Happy to report that my seminar went well, my defense was fun, and as of 10 signatures, I am Rebecca Varney PhD! Happy to have the documents all uploaded safely to the library!
Also I think this is probably the same place to share that I am THRILLED to be starting a postdoc with Todd Oakley in May! We're going to be playing with the crazy podocopid ostracods that casually DESSICATE every year. I'm excited to get to know them, and I'm really excited about my new lab.
In the meantime, I'm cleaning up the Latex template for future Biology students so that nobody ever has to do THAT again. :)
No words will ever capture the beauty of this place, the challenges of 3 months at sea during COVID, or the sheer joy of science 24/7 surrounded by inspiring, enthusiastic ship-mates.
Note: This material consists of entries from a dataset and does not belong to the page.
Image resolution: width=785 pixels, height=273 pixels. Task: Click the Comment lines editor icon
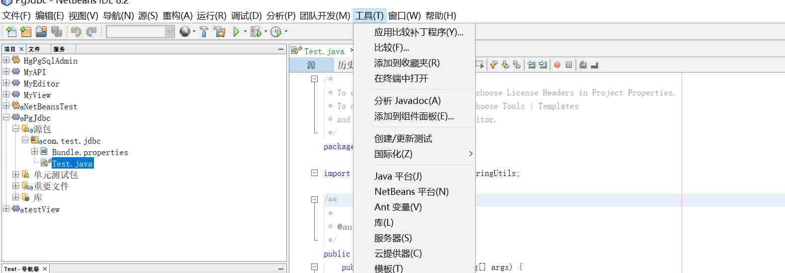tap(583, 65)

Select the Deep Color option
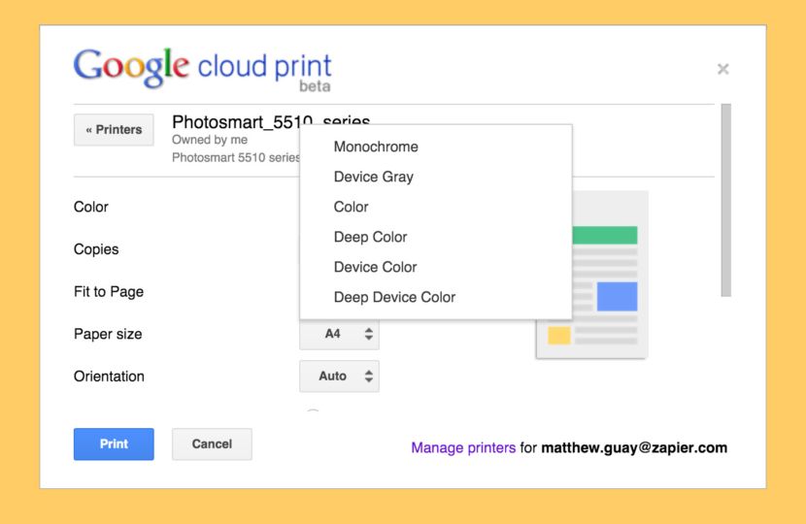click(x=370, y=237)
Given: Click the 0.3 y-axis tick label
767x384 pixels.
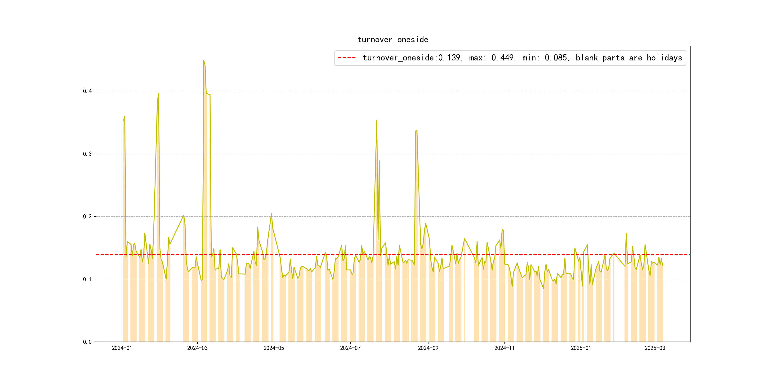Looking at the screenshot, I should click(x=87, y=154).
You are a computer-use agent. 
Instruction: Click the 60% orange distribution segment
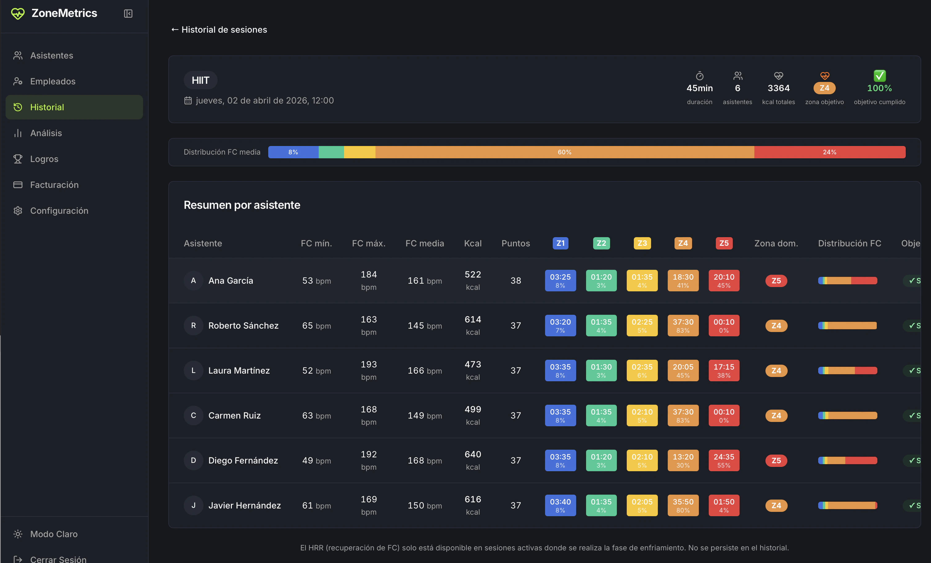pyautogui.click(x=564, y=152)
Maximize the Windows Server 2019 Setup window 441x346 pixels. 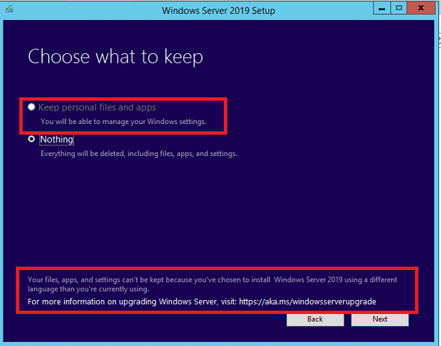pos(399,9)
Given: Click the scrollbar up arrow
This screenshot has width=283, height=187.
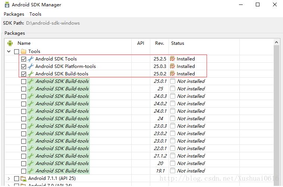Looking at the screenshot, I should (x=276, y=42).
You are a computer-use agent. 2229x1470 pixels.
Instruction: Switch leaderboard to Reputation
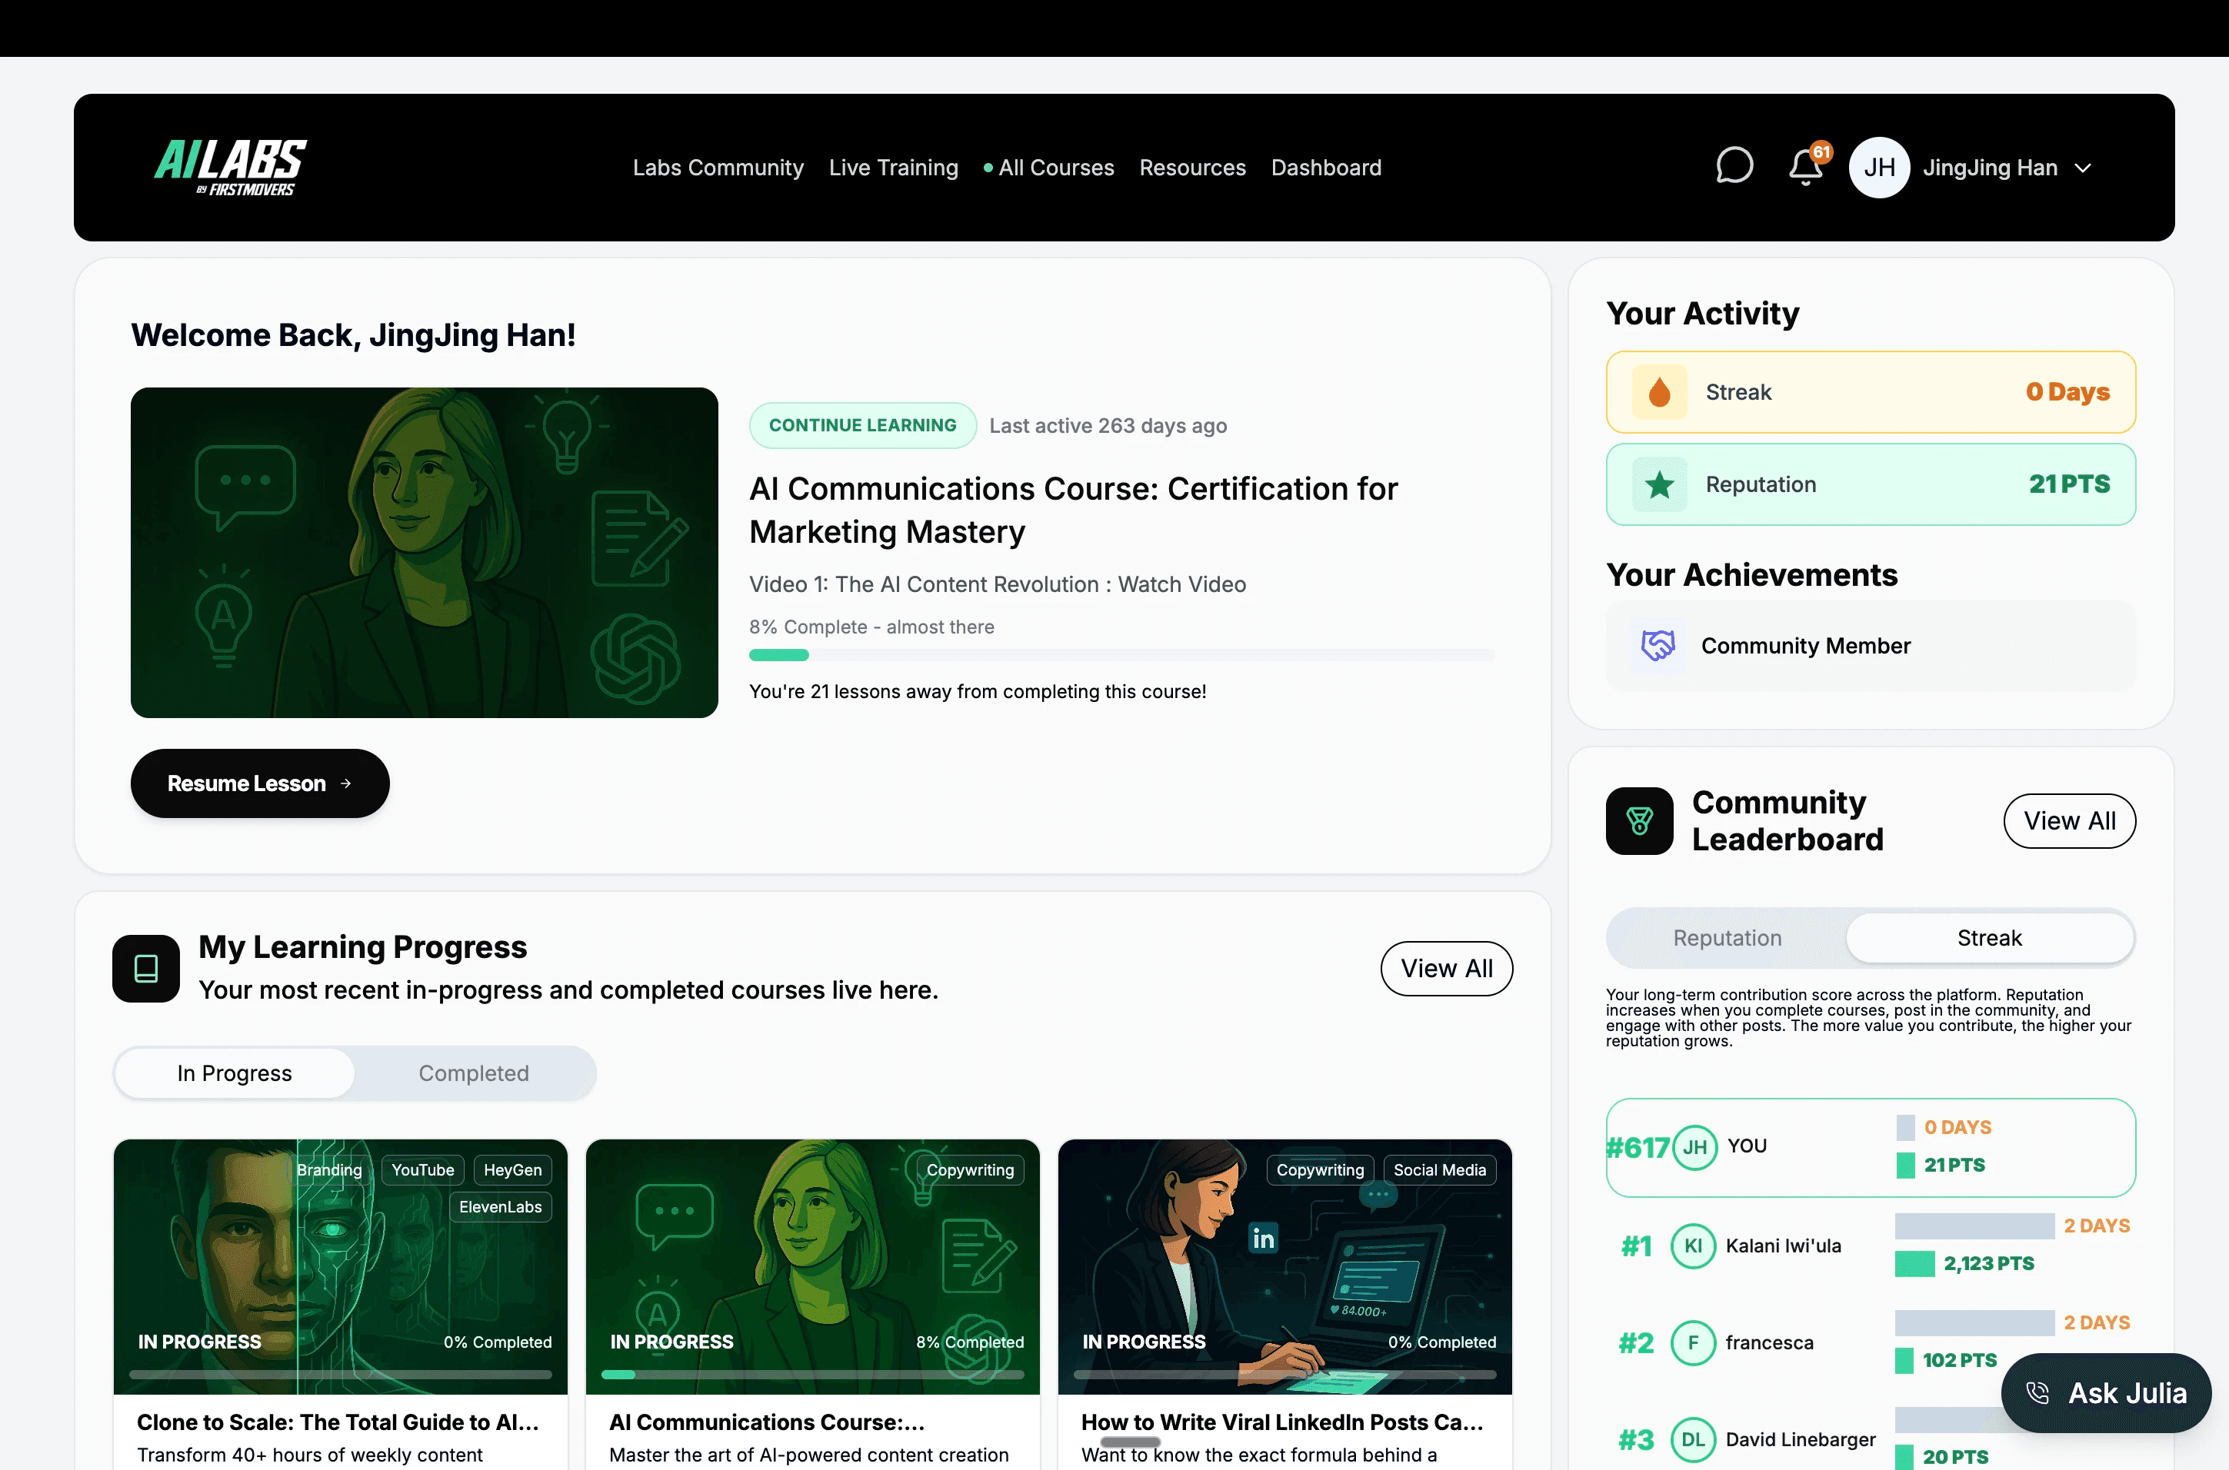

I didn't make friends; I met family. It was absolutely life-changing, and I would do it all again in a heartbeat. Maybe after a nap, though!
Do you need a chiton genome? OF COURSE YOU DO.
Stoked to share that the chiton genome we sequenced, the first available from any Aculiferan mollusc, is published in GBE:
I'm really happy with how these analyses came together to tell us more about chitons, organismal iron use, and molluscan mineralization. Check it out! :-D
Check out the preprint of our manuscript describing the first-ever sequenced chiton genome!
I am so excited to finally share all of the amazing iron-related discoveries we made, and looking forward to seeing what the data get used for in the future!
As I move toward completing my PhD this coming year, I realized I forgot to share that I received a second Graduate Council Fellowship for the 2020-2021 academic year. This fellowship allows me to finish my research without a teaching commitment, and will hopefully allow a few extra projects to come to fruition this next year in addition to my PhD chapters. I am so thankful for the support UA has given me, and continues to offer all of its graduate students. Here's to the home stretch!
COVID has certainly thrown a wrench in many plans, but I will still share that I received two awards at Honor's Day this year!
The Ralph L. Chermock Prize is named for Dr. Ralph Chermock, professor in Biology and director of the Alabama Museum of Natural History. It is presented to the most outstanding graduate student in systematics and ecology. I am honored to receive it, and grateful to my department for the financial support for research that comes with it!
I was also awarded a second Outstanding Teaching by a Graduate Student award, this time for Fall 2019. As that is the first semester of student evaluations on record since I returned to teaching after my GCF, I am ecstatic to know that my hiatus from teaching to focus on research did not decrease my effectiveness as an instructor. It was certainly a joy to get back to sharing passion for science with my students.
This past week I got to visit Curacao for the second time, this time to give a guest lecture on meiofauna to the University of Florida Invertebrate Biodiversity of Coral Reefs class! It was a bit of a trip giving a guest lecture to the professor who taught me Invert, Gustav Paulay!